Primero hice un cuento de educación ambiental para niños, titulado “Un canto para la lluvia” (que pueden encontrar gratis en internet) como parte de un proyecto de divulgación para comunidades rurales de la costa de Jalisco. El cuento lo llevamos junto con una obra de títeres, a las escuelas de la región aledaña a la reserva de Chamela, para contarle a los niños sobre los problemas que enfrentan los animales del monte y los ecosistemas en los que viven.

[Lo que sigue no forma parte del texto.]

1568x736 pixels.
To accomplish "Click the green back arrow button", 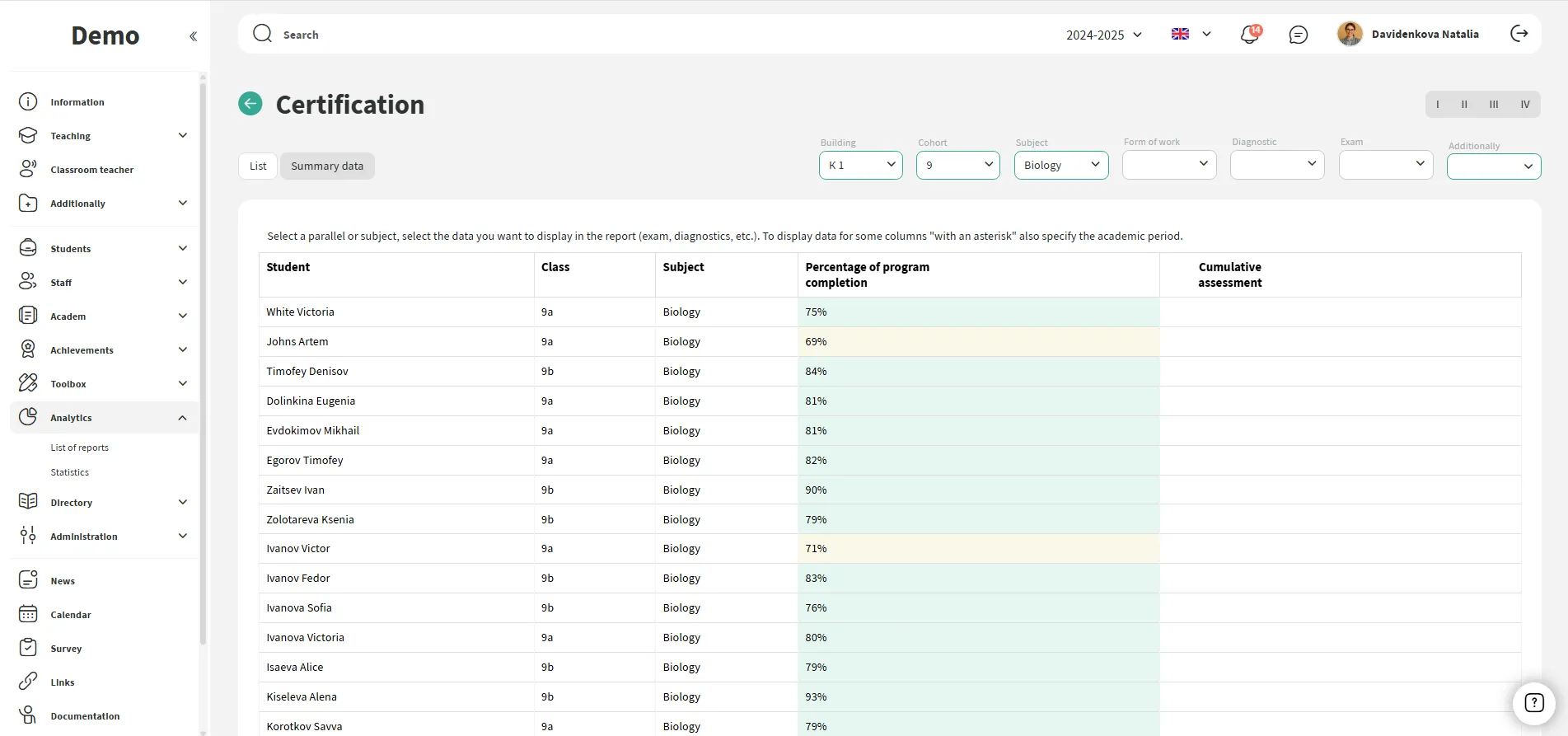I will coord(250,104).
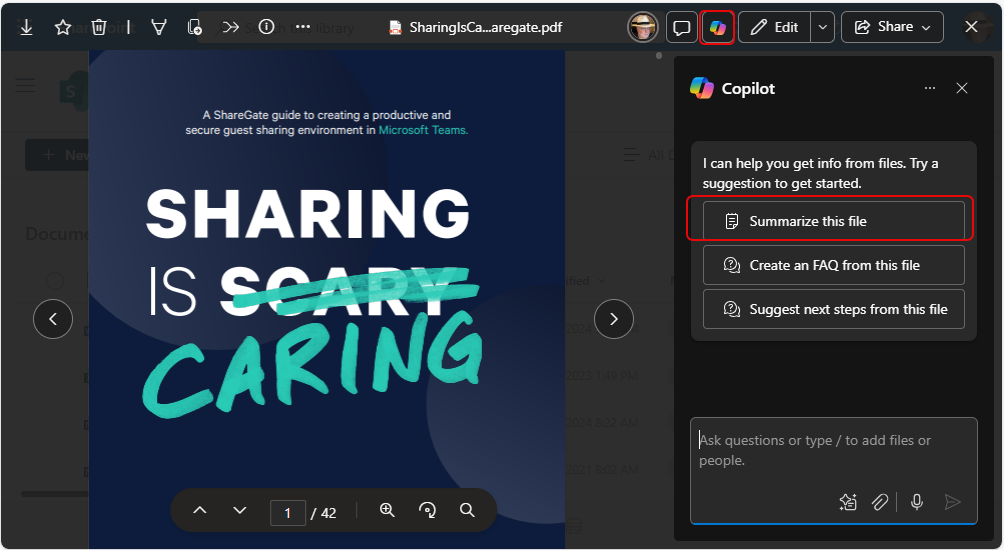Search within the PDF document
The width and height of the screenshot is (1004, 550).
pos(467,510)
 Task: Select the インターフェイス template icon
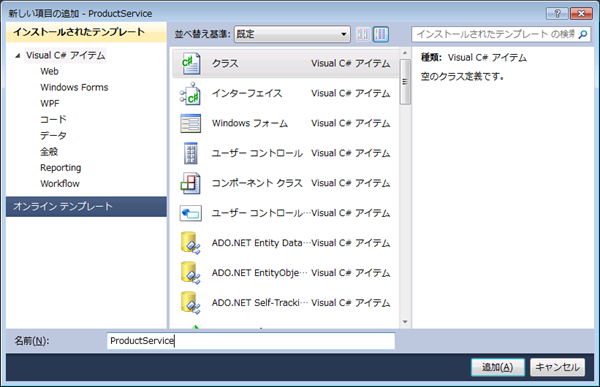pyautogui.click(x=191, y=94)
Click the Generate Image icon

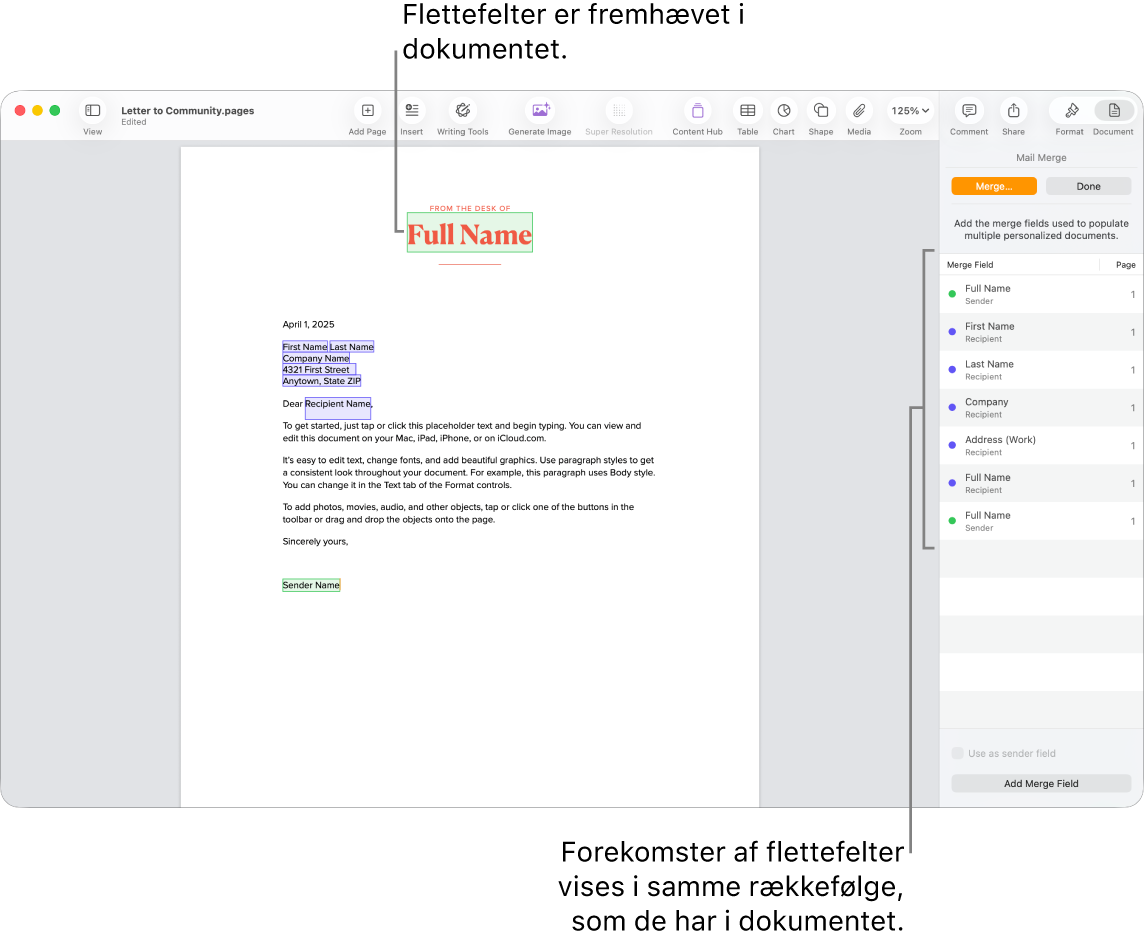click(x=540, y=110)
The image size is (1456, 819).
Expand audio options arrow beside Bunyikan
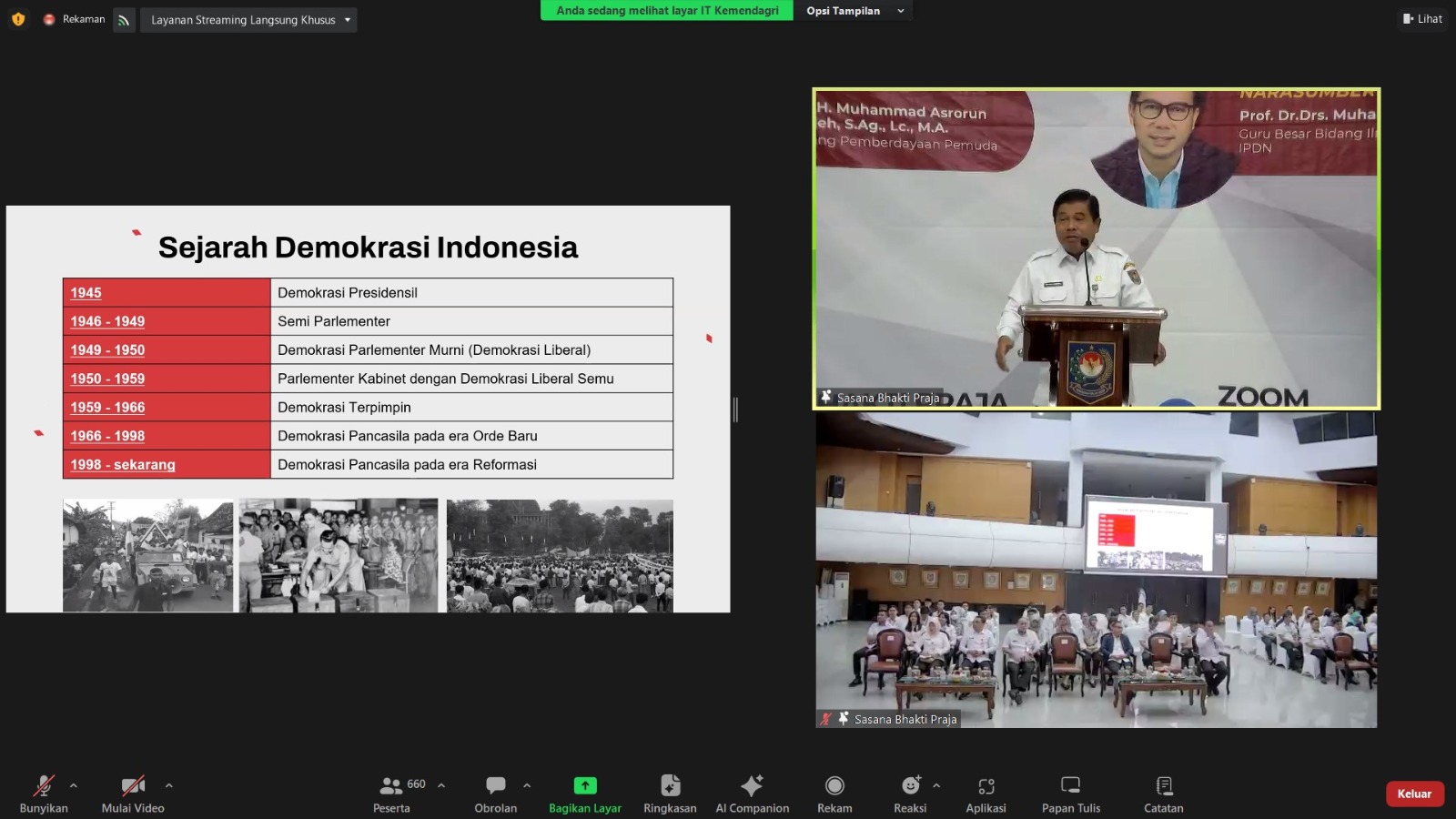74,785
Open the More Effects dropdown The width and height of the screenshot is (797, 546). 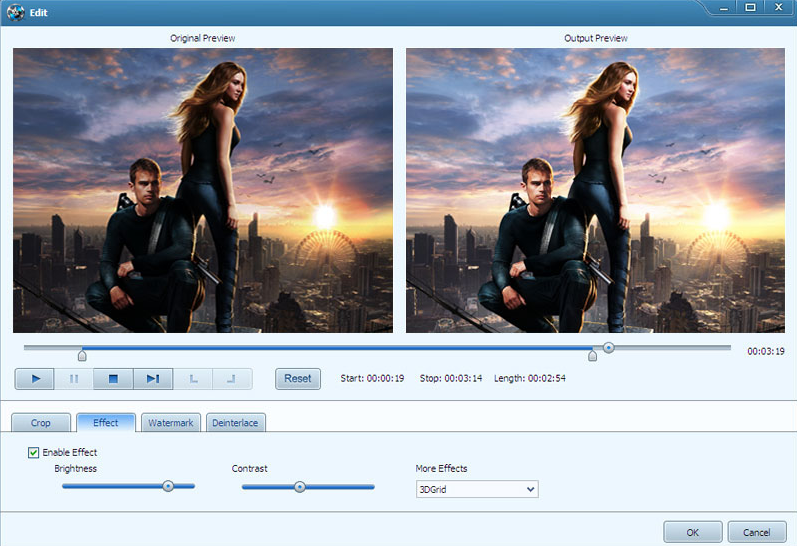pyautogui.click(x=477, y=489)
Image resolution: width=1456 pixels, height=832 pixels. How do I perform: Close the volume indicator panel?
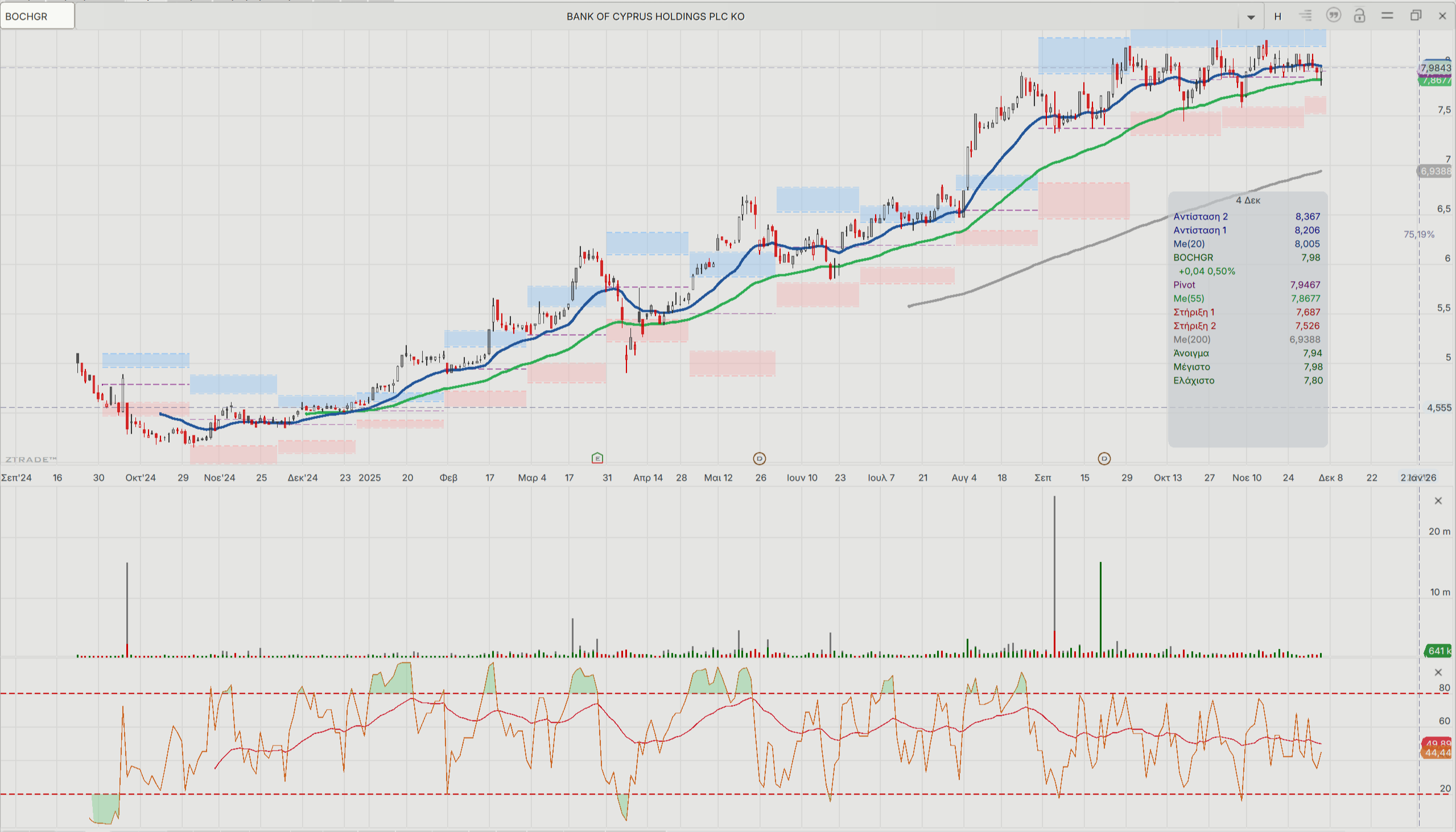tap(1438, 501)
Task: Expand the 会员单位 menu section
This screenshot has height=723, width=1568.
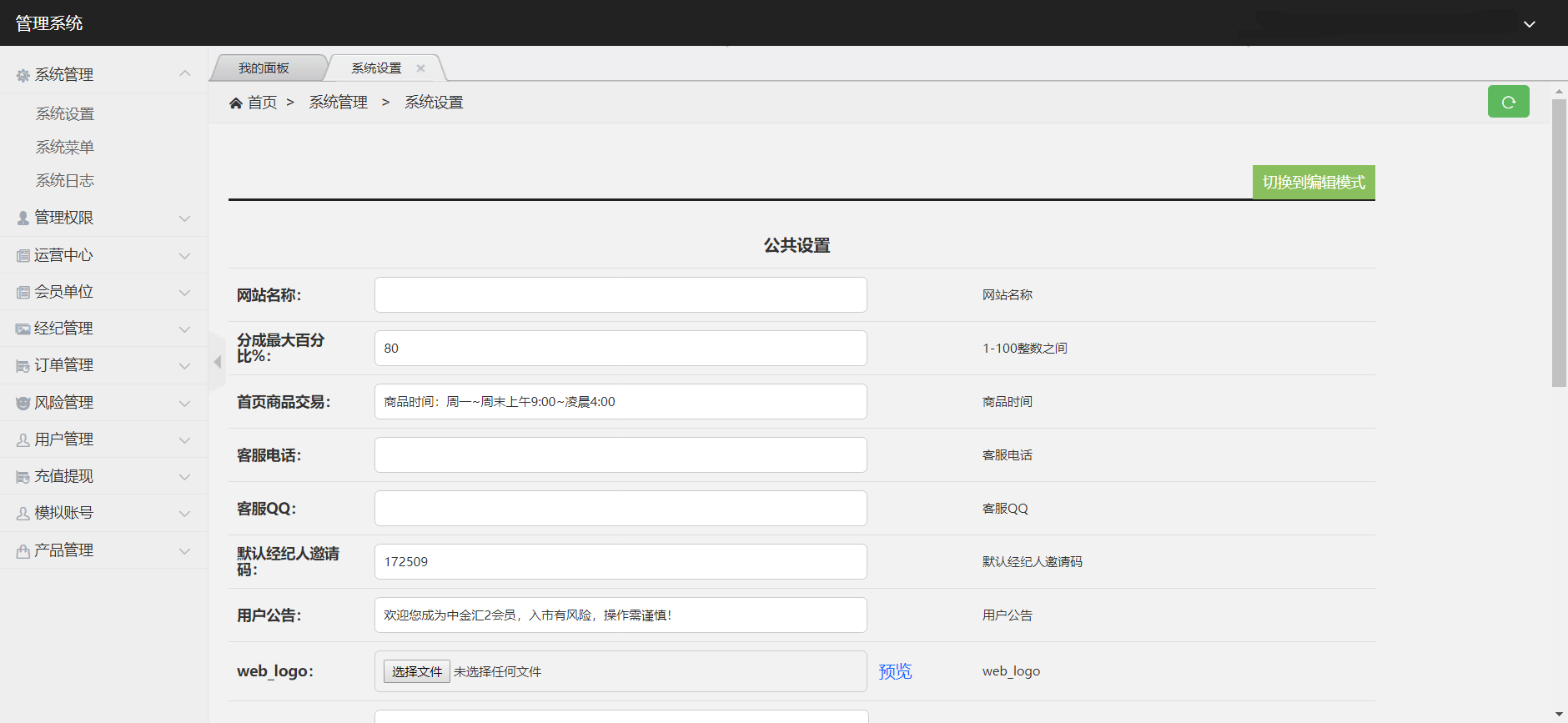Action: (x=184, y=292)
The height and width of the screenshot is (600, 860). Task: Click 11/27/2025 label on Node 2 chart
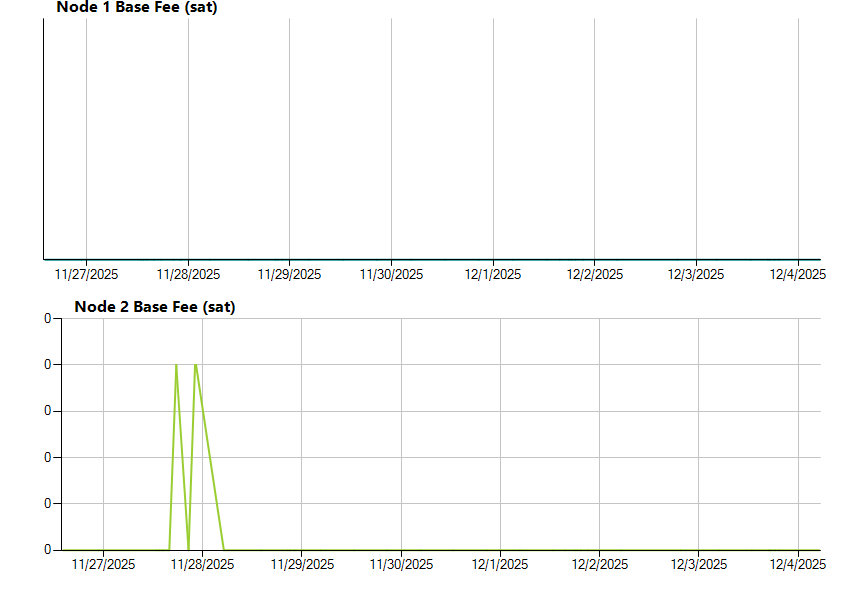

Después, durante mi tesis, hice una investigación sobre cómo enseñar la sustentabilidad desde el conocimiento tradicional de los pueblos y sus valores. Pues, quién mejor que ellos para compartirnos sus enseñanzas sobre la naturaleza, la cual han heredado y cuidado por generaciones, para que nos ayuden a valorarla y respetarla, y recordar que somos parte de ella.

Pero me pregunté si esto que pensaba todavía seguiría existiendo en las comunidades o ya estaría perdido, ahora que la vida comunitaria ha cambiado tanto con la modernidad. Fue así que decidí realizar una maestría en Cine Documental, para investigar todos estos conocimientos, valores, prácticas y creencias ligadas a la naturaleza, antes de que se perdieran. Además, porque el documental me parecía una herramienta muy eficaz para informar y sensibilizar de forma masiva a la población sobre temas ambientales.

En 2014 inicié la creación del documental “Lectores del tiempo”, sobre el tema de la meteorología tradicional en el Estado de Morelos, y posteriormente el cortometraje de “Misioneros del temporal”, que terminé en 2019, sobre los rituales de petición de lluvias alrededor del volcán Popocatépetl. Entre los miembros de este grupo hay varias personas que recibieron la caída de un rayo y sobrevivieron, y que les han enseñado a comunicarse con los espíritus que traen las lluvias, para pedirles buenas cosechas.


Los Misioneros me solicitaron este documental, porque les preocupaba que los jóvenes ya no participaban en el ritual y que éste pudiera perderse en el futuro, como otras tradiciones de su comunidad. Pero afortunadamente ahora hay más jóvenes y más personas que se han acercado a participar y a acompañar a los Misioneros en estos rituales, y es posible que sea gracias a la difusión que ha tenido el documental entre la población.

Para mi fortuna, el documental fue premiado en Praga en julio de 2021. Asimismo, recibió una mención honorífica en el Festival Internacional de Cine Acampadoc, en Panamá, por la preservación de la memoria, y se ha presentado en más de 20 festivales de cine de México y de otros 10 países del mundo.

Estoy convencida de que el cine documental será una herramienta fundamental para la comunicación de la ciencia y la sensibilización ambiental, especialmente cuando se trata de llegar a personas fuera de las universidades, con reflexiones que lleguen no solo a la cabeza, sino al corazón.